4. **Factor out the number next to `y`:** We want the right side to look like `4p(y - k)`. So, let's pull out `-2` from the right side:
`(x + 2)^2 = -2(y - 1)`

5. **Find the Vertex (h, k):** Our standard form for parabolas that open up or down is `(x - h)^2 = 4p(y - k)`.
* Comparing `(x + 2)^2 = -2(y - 1)` to the standard form, we see `h = -2` and `k = 1`.
* So, the **vertex** of our parabola is at `(-2, 1)`.

6. **Find 'p':** From the standard form, we know that `4p` is the number in front of `(y - k)`.
* In our equation, `4p = -2`.
* To find `p`, we divide by 4: `p = -2 / 4 = -1/2`.
* Since `p` is a negative number, our parabola opens **downwards**.

7. **Find the Focus:** The focus is a special point inside the parabola.

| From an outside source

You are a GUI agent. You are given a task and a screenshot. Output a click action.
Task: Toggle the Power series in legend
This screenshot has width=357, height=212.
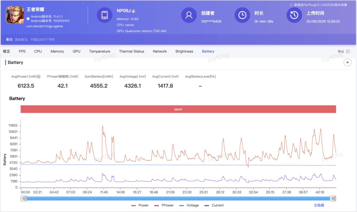(x=140, y=205)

For parabolas opening up or down, its coordinates are `(h, k + p)`.
* Focus = `(-2, 1 + (-1/2))`
* Focus = `(-2, 1 - 1/2)`
* Focus = `(-2, 1/2)`

8. **Find the Directrix:** The directrix is a special line outside the parabola. For parabolas opening up or down, its equation is `y = k - p`.
* Directrix = `y = 1 - (-1/2)`
* Directrix = `y = 1 + 1/2`
* Directrix = `y = 3/2`

Now we have all the pieces to graph it! We plot the vertex, the focus, and draw the directrix line. Then we draw the parabola curving from the vertex, going downwards, wrapping around the focus, and always staying away from the directrix.